WORK REQUIRED
The answer should be each line from the entries below that has the word "options" in it.

◇ ◇ ◇ ◇

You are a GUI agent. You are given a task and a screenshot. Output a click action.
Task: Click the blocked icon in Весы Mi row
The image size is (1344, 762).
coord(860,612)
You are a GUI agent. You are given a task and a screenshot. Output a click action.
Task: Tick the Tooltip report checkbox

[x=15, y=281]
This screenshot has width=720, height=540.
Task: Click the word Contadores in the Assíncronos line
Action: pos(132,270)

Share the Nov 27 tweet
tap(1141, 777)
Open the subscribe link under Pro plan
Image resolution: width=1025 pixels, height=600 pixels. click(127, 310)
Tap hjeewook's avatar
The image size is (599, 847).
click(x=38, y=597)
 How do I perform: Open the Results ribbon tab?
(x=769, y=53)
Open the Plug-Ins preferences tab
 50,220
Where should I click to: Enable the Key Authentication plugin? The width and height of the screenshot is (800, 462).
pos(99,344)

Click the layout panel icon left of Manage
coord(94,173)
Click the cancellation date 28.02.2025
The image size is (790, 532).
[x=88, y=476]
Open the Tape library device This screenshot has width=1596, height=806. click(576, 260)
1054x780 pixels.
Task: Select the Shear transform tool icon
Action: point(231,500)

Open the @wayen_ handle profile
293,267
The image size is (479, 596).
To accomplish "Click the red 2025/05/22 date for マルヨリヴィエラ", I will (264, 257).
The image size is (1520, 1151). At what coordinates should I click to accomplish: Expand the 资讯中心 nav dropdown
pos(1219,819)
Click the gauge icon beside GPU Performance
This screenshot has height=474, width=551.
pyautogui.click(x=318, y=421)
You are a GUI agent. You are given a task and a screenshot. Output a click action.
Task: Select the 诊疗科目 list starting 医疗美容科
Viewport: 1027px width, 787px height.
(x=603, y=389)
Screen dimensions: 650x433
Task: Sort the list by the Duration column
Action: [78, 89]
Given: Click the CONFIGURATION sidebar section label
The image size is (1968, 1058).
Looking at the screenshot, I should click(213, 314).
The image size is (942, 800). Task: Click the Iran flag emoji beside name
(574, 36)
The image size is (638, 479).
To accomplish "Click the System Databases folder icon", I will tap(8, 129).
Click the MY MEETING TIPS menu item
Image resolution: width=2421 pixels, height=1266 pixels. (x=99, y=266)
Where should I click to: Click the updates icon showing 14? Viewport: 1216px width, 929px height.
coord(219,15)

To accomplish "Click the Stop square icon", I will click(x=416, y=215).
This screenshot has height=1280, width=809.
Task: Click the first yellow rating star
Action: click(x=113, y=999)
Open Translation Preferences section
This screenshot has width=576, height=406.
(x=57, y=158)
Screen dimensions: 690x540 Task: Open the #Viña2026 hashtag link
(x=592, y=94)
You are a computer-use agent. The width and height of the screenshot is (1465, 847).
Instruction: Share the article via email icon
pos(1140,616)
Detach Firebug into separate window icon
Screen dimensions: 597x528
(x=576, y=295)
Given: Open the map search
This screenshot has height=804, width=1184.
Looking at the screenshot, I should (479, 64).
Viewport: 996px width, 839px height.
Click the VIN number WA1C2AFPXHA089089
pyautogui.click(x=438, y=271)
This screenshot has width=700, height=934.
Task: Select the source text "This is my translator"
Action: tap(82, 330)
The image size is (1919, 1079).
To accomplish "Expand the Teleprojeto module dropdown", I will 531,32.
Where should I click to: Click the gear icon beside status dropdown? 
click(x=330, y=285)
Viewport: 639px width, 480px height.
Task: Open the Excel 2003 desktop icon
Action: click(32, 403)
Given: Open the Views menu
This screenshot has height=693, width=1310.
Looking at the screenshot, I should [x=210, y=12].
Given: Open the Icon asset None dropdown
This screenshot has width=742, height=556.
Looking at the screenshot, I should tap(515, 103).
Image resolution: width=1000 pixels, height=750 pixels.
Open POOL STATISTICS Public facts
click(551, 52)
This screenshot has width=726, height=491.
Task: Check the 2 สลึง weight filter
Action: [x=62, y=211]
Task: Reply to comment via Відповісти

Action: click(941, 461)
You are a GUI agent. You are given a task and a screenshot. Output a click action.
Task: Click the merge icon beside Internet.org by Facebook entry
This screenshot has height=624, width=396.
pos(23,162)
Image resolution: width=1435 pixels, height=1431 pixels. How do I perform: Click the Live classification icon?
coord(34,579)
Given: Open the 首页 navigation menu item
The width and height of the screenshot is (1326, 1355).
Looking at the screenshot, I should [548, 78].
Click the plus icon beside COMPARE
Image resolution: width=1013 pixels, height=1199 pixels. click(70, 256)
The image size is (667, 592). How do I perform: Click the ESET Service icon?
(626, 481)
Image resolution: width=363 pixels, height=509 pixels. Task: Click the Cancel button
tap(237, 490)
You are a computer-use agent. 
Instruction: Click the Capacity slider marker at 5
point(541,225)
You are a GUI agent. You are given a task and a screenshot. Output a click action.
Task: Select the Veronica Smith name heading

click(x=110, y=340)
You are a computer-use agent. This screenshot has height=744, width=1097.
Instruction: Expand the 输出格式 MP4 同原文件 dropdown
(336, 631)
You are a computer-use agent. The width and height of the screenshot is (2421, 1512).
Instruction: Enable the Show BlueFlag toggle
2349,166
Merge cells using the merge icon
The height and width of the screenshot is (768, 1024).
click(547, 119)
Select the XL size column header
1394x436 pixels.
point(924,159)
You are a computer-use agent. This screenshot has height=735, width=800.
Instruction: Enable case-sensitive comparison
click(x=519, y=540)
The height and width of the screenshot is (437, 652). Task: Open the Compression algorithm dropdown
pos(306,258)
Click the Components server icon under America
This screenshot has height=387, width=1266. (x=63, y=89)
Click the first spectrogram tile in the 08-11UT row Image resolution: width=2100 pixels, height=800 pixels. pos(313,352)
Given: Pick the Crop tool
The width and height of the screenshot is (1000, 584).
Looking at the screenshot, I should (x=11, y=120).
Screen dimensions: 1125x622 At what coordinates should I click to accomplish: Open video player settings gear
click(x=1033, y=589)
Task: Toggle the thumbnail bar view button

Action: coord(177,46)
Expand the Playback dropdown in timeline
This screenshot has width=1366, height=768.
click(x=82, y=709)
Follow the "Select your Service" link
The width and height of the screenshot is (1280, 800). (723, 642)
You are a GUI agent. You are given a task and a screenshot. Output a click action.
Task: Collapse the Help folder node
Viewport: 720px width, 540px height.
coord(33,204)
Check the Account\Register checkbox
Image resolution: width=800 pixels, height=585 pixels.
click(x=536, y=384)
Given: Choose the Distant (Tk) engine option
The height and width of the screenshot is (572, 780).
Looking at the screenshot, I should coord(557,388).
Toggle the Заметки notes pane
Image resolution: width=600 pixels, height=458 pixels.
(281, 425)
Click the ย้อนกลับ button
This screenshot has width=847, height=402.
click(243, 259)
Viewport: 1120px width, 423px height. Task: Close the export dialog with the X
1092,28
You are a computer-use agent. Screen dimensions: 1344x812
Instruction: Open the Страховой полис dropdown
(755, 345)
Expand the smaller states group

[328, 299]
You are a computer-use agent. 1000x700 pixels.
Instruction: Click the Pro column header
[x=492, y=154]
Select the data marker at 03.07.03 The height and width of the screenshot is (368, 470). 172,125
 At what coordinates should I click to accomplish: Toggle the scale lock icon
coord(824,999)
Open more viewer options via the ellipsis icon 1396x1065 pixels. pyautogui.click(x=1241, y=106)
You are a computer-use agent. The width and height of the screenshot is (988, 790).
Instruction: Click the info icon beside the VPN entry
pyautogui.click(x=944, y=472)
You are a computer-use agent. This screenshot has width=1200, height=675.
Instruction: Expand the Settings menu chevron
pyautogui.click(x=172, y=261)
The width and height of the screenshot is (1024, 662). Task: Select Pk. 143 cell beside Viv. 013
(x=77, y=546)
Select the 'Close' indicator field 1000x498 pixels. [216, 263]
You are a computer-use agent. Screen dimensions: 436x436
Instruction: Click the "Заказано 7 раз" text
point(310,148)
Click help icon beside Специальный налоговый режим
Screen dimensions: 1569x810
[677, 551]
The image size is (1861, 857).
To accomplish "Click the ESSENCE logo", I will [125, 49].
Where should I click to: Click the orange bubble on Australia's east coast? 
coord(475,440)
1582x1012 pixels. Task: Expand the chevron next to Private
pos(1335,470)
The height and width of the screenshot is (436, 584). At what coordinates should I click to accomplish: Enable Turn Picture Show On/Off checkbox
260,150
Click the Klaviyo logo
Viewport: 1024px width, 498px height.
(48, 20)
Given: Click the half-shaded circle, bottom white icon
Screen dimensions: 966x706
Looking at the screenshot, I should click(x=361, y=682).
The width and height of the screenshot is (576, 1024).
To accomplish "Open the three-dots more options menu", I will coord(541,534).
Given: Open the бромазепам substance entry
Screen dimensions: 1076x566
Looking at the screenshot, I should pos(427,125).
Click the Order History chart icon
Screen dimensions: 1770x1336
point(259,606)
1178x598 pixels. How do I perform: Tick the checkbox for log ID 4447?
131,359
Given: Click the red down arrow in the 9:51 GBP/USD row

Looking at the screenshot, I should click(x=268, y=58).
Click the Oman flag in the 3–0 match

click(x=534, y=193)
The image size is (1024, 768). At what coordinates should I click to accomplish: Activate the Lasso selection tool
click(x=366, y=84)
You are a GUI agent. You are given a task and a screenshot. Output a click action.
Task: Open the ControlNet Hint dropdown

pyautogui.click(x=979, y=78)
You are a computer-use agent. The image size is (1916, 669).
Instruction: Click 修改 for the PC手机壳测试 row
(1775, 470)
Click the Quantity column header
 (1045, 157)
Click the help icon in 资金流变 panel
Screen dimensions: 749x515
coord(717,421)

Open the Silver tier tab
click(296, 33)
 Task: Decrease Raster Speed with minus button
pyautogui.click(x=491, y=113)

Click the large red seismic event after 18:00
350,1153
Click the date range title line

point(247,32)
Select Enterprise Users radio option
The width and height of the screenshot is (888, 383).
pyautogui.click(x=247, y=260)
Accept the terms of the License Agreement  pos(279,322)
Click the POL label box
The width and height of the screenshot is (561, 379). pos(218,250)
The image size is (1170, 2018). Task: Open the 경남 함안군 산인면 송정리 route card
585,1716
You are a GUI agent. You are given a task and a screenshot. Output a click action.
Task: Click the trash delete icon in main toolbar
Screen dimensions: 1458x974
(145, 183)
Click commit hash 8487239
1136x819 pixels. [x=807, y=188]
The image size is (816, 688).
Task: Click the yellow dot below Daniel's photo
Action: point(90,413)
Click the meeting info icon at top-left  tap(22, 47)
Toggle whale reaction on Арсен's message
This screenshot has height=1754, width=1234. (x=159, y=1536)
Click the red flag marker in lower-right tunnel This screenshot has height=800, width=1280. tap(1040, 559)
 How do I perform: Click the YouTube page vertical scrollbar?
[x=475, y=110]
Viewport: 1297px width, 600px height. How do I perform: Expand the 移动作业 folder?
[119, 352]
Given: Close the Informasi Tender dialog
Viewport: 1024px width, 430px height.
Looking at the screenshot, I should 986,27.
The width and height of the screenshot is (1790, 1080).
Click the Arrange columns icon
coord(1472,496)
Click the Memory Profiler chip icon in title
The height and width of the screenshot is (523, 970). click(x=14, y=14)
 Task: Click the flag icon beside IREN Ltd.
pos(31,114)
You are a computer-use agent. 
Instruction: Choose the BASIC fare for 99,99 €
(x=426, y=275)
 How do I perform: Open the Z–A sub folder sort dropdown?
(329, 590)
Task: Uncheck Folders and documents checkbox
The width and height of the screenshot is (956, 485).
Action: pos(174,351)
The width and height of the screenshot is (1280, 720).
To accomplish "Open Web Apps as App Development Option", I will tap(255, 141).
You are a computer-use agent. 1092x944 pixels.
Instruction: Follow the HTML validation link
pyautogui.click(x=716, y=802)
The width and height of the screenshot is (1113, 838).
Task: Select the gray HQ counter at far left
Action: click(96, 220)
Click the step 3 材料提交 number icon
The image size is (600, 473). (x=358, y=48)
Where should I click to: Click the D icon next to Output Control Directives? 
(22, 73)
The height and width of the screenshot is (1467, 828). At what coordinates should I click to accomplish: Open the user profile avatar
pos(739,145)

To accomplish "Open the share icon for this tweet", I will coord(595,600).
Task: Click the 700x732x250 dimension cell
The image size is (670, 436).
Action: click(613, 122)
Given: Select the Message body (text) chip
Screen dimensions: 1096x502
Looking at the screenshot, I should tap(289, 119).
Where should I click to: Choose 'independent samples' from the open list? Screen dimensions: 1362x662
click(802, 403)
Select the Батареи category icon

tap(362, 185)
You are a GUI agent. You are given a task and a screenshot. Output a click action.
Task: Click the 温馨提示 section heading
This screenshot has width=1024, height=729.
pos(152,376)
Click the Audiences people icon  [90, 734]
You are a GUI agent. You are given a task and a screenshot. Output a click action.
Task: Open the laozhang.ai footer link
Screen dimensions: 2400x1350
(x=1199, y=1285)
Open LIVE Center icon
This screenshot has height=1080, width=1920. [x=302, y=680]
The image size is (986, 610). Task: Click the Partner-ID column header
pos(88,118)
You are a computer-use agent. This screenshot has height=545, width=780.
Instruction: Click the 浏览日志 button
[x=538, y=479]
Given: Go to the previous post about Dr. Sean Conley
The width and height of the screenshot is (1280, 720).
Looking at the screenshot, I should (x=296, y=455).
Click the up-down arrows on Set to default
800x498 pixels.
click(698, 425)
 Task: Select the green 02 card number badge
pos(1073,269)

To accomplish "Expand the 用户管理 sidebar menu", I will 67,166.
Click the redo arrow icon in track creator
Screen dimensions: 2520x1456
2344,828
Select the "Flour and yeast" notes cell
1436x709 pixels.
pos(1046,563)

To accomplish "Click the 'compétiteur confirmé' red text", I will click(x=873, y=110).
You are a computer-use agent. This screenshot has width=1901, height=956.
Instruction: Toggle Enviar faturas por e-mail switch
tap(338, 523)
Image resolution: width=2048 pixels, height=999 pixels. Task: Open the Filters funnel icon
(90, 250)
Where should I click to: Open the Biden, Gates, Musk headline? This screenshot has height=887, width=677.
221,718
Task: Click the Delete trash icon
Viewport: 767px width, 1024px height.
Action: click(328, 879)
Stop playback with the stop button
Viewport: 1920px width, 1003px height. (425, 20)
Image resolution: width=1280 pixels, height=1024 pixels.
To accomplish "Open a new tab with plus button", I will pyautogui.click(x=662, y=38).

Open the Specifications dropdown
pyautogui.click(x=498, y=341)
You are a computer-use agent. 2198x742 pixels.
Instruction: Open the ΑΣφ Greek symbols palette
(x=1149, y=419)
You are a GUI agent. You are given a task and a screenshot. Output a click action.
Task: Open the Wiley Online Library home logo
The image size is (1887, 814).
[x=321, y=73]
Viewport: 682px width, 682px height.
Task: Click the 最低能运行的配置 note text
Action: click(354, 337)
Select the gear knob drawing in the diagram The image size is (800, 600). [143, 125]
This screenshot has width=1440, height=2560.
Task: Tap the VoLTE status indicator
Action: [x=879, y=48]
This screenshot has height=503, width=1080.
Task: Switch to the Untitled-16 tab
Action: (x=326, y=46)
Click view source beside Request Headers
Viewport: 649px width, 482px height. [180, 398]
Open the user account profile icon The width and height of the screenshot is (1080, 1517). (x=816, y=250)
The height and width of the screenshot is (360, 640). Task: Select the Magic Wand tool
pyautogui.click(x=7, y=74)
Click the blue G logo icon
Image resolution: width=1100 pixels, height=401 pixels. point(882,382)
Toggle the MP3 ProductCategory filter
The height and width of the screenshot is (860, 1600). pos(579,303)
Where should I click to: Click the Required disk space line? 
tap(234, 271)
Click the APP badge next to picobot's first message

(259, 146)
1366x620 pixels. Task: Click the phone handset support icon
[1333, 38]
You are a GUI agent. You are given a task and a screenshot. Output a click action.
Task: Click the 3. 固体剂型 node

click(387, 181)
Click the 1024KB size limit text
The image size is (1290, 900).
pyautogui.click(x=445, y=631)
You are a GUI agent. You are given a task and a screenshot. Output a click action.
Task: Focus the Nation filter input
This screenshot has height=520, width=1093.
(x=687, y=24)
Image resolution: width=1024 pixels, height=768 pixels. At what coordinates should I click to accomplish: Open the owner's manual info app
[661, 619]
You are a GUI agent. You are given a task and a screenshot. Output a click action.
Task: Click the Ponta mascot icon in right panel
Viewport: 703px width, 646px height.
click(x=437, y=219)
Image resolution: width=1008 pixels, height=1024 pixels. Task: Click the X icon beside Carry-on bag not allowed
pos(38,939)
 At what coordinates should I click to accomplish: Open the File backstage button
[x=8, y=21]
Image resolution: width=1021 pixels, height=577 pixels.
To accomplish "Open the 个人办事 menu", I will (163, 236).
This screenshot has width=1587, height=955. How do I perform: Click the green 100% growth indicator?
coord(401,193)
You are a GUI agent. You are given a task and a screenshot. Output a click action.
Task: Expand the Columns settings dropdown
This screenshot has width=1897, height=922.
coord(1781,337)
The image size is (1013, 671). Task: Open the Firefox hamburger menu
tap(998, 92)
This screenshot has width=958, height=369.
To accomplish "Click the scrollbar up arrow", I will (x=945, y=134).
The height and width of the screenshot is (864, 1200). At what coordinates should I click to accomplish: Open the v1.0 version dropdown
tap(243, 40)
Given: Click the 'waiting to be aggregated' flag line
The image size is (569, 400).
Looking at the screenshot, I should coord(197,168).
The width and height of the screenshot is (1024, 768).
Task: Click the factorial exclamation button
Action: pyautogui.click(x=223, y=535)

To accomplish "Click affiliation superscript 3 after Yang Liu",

◇ ◇ ◇ ◇

OUTPUT OF THE EXERCISE
Open more viewer options via the ellipsis icon 1396x1065 pixels. pyautogui.click(x=1241, y=106)
To accomplish "Open the three-dots more options menu", I will coord(541,534).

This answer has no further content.